Cyber SecurityAI & Technology

Six Lessons From Making Our AI Security Agent Explainable

By Edan Hauon, Data Scientist at DREAM

We built an AI agent for security teams. It analyzes configs, hunts for vulnerabilities, investigates threats. Here’s what we underestimated: security people are paid to be paranoid. They don’t trust systems they can’t audit.

And honestly? They shouldn’t.

So we built an explainability layer. Not just “here’s what we found” but “here’s why we think that, and here’s how you can check.”

Here’s what worked, what didn’t, and what surprised us.

  1. Trust Is a UX Problem, Not a Technical One

We initially thought explainability was an engineering challenge. Build better traces. Generate cleaner explanations. Ship more data.

Wrong.

An AI can be 95% accurate and still 0% trusted.

Trust is about experience. Nobody reads JSON dumps. Nobody parses execution logs. People just need the right info, at the right moment, in a format that actually makes sense.
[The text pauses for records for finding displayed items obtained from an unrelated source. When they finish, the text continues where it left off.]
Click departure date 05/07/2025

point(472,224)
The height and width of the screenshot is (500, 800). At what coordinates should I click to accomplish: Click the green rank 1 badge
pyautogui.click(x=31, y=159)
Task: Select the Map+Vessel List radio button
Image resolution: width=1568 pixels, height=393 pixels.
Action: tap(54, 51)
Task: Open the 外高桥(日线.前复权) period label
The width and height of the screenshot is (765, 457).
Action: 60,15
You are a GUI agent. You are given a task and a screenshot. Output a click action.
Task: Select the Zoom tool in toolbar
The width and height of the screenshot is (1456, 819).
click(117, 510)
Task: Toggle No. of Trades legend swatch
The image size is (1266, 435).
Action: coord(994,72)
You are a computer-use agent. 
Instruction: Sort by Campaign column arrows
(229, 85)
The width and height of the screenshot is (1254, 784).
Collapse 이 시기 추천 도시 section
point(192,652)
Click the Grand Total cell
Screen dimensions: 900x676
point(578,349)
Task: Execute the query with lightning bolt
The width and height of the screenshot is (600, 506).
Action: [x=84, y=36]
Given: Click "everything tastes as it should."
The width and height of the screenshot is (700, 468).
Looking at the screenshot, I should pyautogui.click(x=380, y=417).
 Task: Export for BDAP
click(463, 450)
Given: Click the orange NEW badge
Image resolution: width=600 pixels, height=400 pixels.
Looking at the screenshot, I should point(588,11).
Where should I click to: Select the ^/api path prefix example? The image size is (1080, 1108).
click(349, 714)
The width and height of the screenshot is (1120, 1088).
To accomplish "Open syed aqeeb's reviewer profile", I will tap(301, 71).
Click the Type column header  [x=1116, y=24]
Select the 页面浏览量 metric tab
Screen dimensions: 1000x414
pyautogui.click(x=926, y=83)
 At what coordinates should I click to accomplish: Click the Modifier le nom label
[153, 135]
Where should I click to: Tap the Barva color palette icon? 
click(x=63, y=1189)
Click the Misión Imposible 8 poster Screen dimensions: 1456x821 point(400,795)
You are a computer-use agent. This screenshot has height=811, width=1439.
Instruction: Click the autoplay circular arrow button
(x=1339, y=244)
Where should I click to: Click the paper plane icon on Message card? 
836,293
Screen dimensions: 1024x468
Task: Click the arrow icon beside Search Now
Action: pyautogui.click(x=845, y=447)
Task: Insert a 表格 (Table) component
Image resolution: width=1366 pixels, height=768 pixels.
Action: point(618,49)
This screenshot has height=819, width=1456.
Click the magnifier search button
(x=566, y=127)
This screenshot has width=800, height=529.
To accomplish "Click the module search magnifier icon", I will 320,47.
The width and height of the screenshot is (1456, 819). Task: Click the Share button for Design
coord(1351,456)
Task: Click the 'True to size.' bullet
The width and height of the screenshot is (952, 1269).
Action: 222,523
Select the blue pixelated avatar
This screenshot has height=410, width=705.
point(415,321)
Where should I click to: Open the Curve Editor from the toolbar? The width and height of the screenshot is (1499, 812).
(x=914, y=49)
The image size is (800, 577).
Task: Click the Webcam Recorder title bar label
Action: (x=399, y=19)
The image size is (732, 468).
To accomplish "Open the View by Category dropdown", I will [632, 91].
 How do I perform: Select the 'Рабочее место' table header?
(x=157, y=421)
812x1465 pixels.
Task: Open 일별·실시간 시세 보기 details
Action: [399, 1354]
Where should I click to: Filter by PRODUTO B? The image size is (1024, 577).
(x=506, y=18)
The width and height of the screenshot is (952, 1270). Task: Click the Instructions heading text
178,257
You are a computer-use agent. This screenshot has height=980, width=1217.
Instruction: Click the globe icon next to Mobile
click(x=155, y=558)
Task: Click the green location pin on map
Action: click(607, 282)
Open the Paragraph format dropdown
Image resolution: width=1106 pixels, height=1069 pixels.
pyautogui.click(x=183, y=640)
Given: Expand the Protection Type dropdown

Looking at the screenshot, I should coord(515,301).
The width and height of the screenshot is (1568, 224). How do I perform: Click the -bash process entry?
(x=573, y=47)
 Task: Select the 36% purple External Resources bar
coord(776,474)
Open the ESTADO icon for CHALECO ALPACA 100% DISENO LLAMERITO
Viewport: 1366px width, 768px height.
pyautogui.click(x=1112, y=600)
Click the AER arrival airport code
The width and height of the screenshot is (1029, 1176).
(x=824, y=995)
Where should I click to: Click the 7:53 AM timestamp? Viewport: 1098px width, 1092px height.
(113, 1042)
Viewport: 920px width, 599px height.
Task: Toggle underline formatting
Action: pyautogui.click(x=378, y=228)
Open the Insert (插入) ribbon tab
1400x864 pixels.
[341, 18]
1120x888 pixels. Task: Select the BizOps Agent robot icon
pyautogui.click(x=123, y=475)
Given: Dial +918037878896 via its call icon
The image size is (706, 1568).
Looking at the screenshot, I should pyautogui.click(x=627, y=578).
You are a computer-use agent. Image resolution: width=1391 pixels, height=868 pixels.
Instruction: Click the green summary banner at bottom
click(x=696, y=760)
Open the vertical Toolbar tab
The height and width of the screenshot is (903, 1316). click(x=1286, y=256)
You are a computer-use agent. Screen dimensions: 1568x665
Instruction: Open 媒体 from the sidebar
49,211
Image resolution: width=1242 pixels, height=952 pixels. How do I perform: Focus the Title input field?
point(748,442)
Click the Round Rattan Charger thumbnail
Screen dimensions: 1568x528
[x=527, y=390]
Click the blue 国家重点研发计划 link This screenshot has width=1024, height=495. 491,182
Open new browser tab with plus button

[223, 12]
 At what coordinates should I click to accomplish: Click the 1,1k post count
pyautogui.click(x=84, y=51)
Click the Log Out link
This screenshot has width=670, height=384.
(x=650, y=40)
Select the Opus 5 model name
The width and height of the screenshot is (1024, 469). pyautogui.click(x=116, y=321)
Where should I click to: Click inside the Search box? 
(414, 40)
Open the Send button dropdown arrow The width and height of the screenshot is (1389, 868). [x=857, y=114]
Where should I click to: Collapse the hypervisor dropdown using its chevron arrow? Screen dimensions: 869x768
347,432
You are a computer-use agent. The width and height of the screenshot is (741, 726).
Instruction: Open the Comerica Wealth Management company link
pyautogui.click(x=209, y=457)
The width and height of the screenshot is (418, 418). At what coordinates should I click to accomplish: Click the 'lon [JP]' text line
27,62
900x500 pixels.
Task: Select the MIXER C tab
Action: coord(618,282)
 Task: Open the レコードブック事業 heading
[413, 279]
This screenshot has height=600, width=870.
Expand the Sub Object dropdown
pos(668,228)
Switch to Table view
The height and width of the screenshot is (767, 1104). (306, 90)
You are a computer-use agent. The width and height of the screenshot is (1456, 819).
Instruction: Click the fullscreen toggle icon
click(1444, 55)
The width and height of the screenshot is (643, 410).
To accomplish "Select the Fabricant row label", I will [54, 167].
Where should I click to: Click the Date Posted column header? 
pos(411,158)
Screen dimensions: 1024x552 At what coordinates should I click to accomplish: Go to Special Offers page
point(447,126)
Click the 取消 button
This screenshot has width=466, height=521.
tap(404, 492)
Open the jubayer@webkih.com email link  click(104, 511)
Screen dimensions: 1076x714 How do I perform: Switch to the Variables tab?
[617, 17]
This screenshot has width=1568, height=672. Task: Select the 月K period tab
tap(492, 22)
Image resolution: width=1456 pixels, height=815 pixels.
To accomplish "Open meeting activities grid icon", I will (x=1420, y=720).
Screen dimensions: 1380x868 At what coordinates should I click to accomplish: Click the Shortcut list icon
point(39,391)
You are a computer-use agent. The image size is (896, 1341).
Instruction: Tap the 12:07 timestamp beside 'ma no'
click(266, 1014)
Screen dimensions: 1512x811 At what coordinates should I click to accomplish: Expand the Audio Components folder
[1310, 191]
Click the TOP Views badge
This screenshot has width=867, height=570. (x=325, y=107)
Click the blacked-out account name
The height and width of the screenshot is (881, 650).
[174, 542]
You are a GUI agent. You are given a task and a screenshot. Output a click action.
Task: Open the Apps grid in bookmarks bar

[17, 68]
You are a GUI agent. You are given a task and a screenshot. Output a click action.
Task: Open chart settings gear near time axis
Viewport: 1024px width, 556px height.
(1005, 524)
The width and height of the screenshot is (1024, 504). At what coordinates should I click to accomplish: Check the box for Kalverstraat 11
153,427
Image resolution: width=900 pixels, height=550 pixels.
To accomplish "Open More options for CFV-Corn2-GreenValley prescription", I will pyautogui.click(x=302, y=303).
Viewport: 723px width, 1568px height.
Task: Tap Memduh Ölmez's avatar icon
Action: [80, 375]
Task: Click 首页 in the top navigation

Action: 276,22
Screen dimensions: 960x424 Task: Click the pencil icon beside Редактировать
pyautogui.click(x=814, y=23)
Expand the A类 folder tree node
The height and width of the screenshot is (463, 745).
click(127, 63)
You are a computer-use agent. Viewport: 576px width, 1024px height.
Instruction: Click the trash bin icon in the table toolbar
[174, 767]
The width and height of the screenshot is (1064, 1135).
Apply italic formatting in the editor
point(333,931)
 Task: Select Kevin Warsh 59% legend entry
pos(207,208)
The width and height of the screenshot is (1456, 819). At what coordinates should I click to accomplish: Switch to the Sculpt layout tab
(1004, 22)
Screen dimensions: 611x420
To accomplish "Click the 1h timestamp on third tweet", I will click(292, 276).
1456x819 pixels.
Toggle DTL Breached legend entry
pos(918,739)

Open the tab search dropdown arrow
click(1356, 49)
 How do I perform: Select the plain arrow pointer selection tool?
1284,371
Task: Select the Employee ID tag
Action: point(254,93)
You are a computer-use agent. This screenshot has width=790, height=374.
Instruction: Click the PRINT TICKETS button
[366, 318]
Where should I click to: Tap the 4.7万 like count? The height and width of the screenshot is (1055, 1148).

The turning point was when we stopped asking “what can we show?” and started asking “what would make a skeptical analyst actually believe this?”

The answer wasn’t more data. It was clickable claims.

  1. Explainability Is Debugging for Users

When code breaks, developers get stack traces. We can step through line by line, check what each variable holds, figure out exactly where things went wrong.

When AI gets something wrong? Users get nothing. Just a bad answer and no way to understand why.

We wanted to fix that. Let people poke around inside the AI’s reasoning the same way we poke around inside broken code. Not by dumping raw model internals on them, but by giving them a trail they can actually follow: this claim came from this file, this line, this search result.

The mental model shift mattered more than the implementation. Once we started thinking of explainability as “debugging tools for non-developers,” the design decisions got a lot easier. Every feature became a question: does this help the user find what went wrong?

If developers get debuggers, users should get explainers.

  1. Explain Claims, Not Conclusions

Early on, we tried explaining the AI’s overall conclusion. “Here’s why this analysis is correct.” It felt like a lawyer’s closing argument: sounds convincing, but good luck fact-checking it.

What actually worked: explain each claim on its own.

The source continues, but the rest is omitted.